Question

After leaving the end of a ski ramp, a ski jumper lands downhill at a point that is displaced $$51.0 \mathrm{m}$$ horizontally from the end of the ramp. His velocity, just before landing, is $$23.0 \mathrm{m} / \mathrm{s}$$ and points in a direction $$43.0^{\circ}$$ below the horizontal. Neglecting air resistance and any lift he experiences while airborne, find his initial velocity (magnitude and direction) when he left the end of the ramp. Express the direction as an angle relative to the horizontal.

Answer

**step1 Calculate the Horizontal and Vertical Components of the Final Velocity**

The ski jumper lands with a velocity of $$23.0 \mathrm{m/s}$$ at an angle of $$43.0^{\circ}$$ below the horizontal. To analyze the motion, we first break down this final velocity into its horizontal ($$v_{fx}$$) and vertical ($$v_{fy}$$) components. The horizontal component of velocity remains constant throughout the flight because air resistance is neglected. The vertical component is affected by gravity.

$$v_{fx} = v_f \cos(\theta_f)$$

$$v_{fy} = -v_f \sin(\theta_f)$$

Here, $$v_f$$ is the magnitude of the final velocity ($$23.0 \mathrm{m/s}$$), and $$\theta_f$$ is the angle below the horizontal ($$43.0^{\circ}$$). The negative sign for $$v_{fy}$$ indicates that the vertical component of the velocity is directed downwards.

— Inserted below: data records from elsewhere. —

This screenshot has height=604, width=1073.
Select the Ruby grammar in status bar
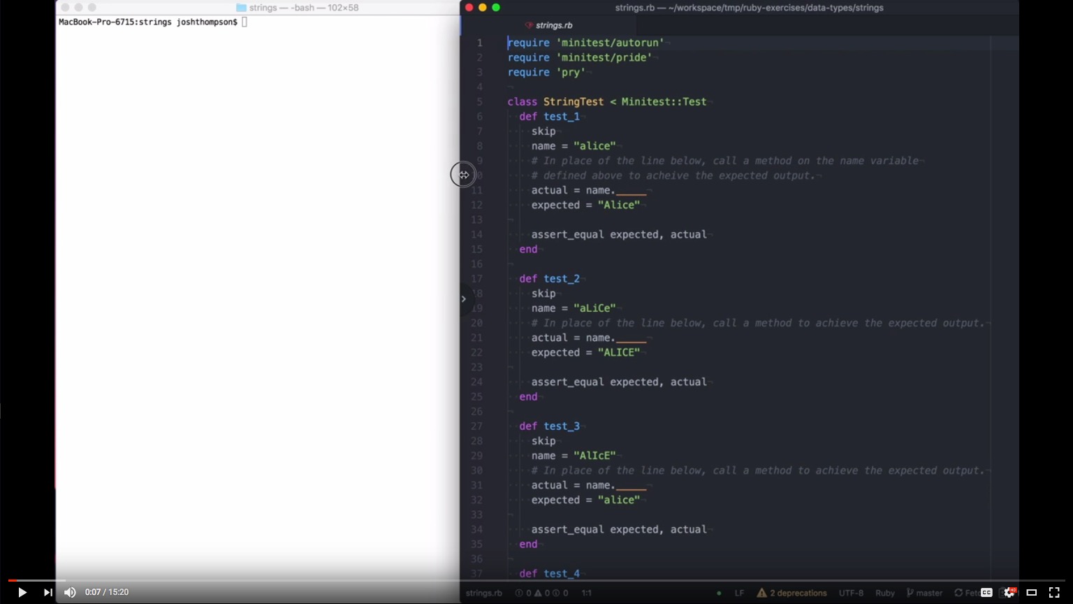[884, 593]
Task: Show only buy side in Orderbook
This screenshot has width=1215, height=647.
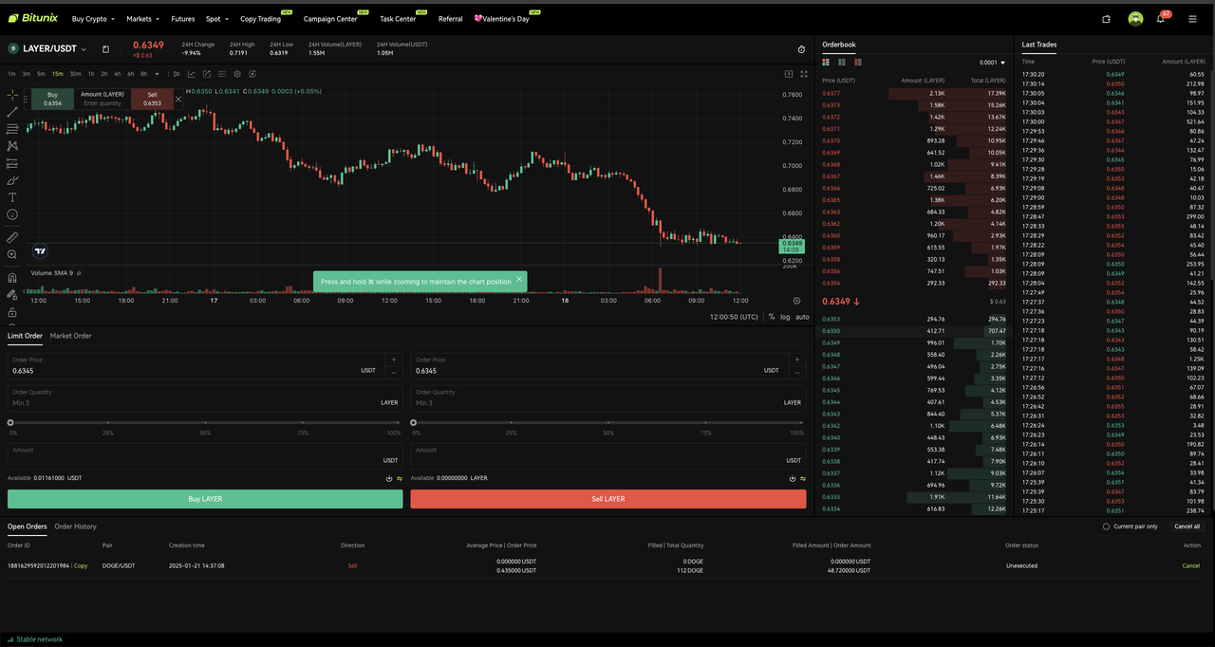Action: pyautogui.click(x=842, y=62)
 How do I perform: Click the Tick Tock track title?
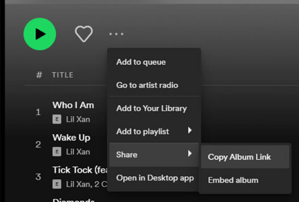79,170
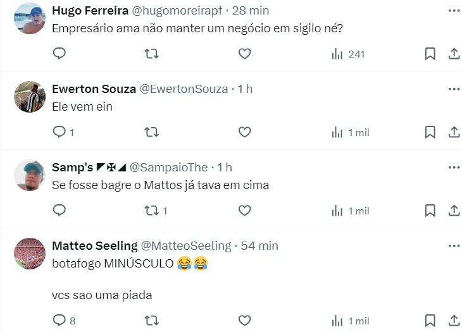Share Matteo Seeling's tweet
The width and height of the screenshot is (462, 332).
pos(454,321)
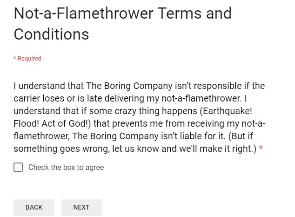Viewport: 295px width, 217px height.
Task: Click the word 'flamethrower,' starting the fifth line
Action: point(41,136)
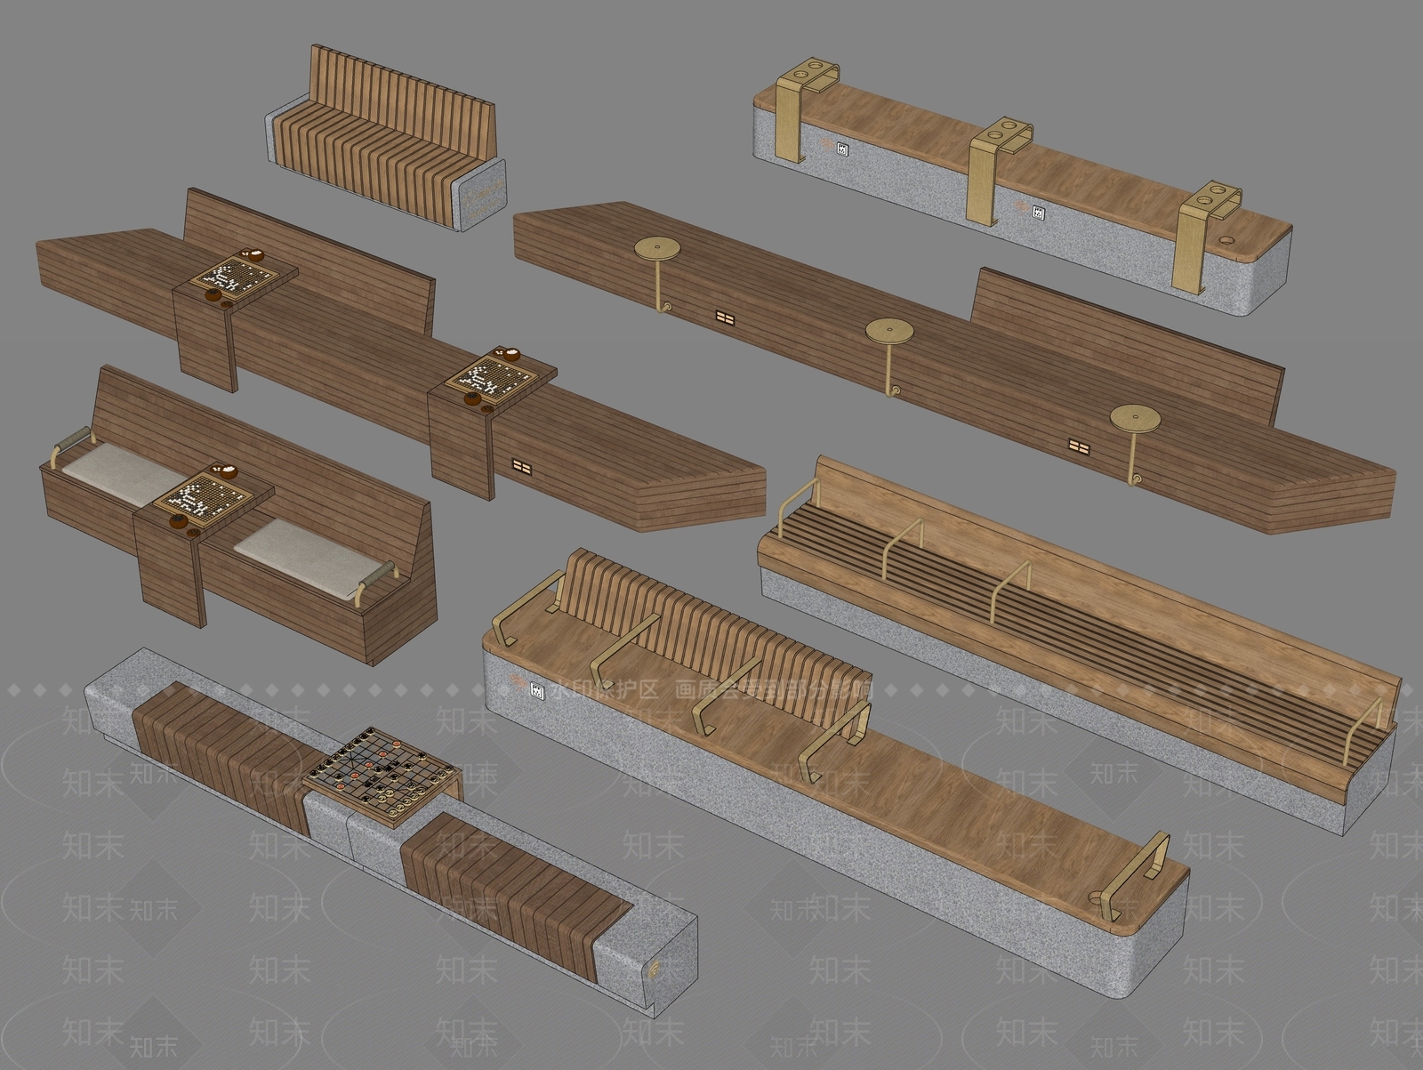Viewport: 1423px width, 1070px height.
Task: Click the watermark protection text banner
Action: coord(711,689)
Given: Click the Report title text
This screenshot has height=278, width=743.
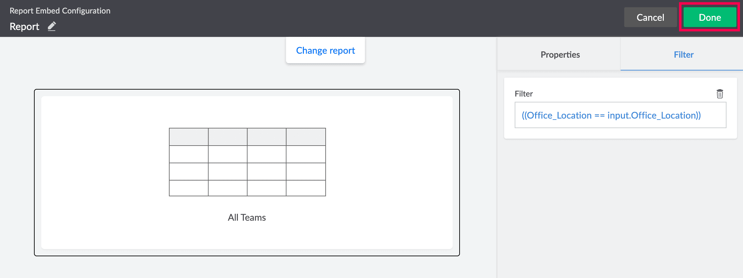Looking at the screenshot, I should tap(24, 26).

$$v_{fx} = 23.0 \mathrm{m/s} \times \cos(43.0^{\circ}) \approx 23.0 \times 0.73135 \approx 16.82 \mathrm{m/s}$$

$$v_{fy} = -23.0 \mathrm{m/s} \times \sin(43.0^{\circ}) \approx -23.0 \times 0.68199 \approx -15.69 \mathrm{m/s}$$

**step2 Determine the Initial Horizontal Velocity and Time of Flight**

Since air resistance is neglected, the horizontal velocity component of the ski jumper remains constant throughout the entire flight. This means that the initial horizontal velocity ($$v_{ix}$$) is equal to the final horizontal velocity ($$v_{fx}$$). We can then use the horizontal displacement and this constant horizontal velocity to calculate the total time the ski jumper was in the air ($$t$$).

$$v_{ix} = v_{fx}$$

$$x = v_{ix} \times t$$

To find the time of flight, we rearrange the horizontal motion equation:

$$t = \frac{x}{v_{ix}}$$

Where $$x$$ is the horizontal displacement ($$51.0 \mathrm{m}$$).

$$v_{ix} = 16.82 \mathrm{m/s}$$

$$t = \frac{51.0 \mathrm{m}}{16.82 \mathrm{m/s}} \approx 3.032 \mathrm{s}$$

**step3 Calculate the Initial Vertical Velocity**

The vertical motion of the ski jumper is influenced by the acceleration due to gravity, which is approximately $$g = 9.8 \mathrm{m/s^2}$$ downwards. We can use the final vertical velocity ($$v_{fy}$$), the acceleration due to gravity ($$g$$), and the time of flight ($$t$$) to determine the initial vertical velocity ($$v_{iy}$$).

$$v_{fy} = v_{iy} - g t$$

Rearranging this equation to solve for $$v_{iy}$$:

$$v_{iy} = v_{fy} + g t$$

Substituting the known values:

$$v_{iy} = -15.69 \mathrm{m/s} + (9.8 \mathrm{m/s^2} \times 3.032 \mathrm{s})$$

$$v_{iy} = -15.69 \mathrm{m/s} + 29.71 \mathrm{m/s}$$

$$v_{iy} \approx 14.02 \mathrm{m/s}$$

The positive value for $$v_{iy}$$ indicates that the initial vertical velocity component was directed upwards.

**step4 Determine the Magnitude and Direction of the Initial Velocity**

Now that we have both the initial horizontal component ($$v_{ix}$$) and the initial vertical component ($$v_{iy}$$) of the velocity, we can find the overall magnitude of the initial velocity ($$v_i$$) using the Pythagorean theorem, and its direction ($$\theta_i$$) relative to the horizontal using trigonometry.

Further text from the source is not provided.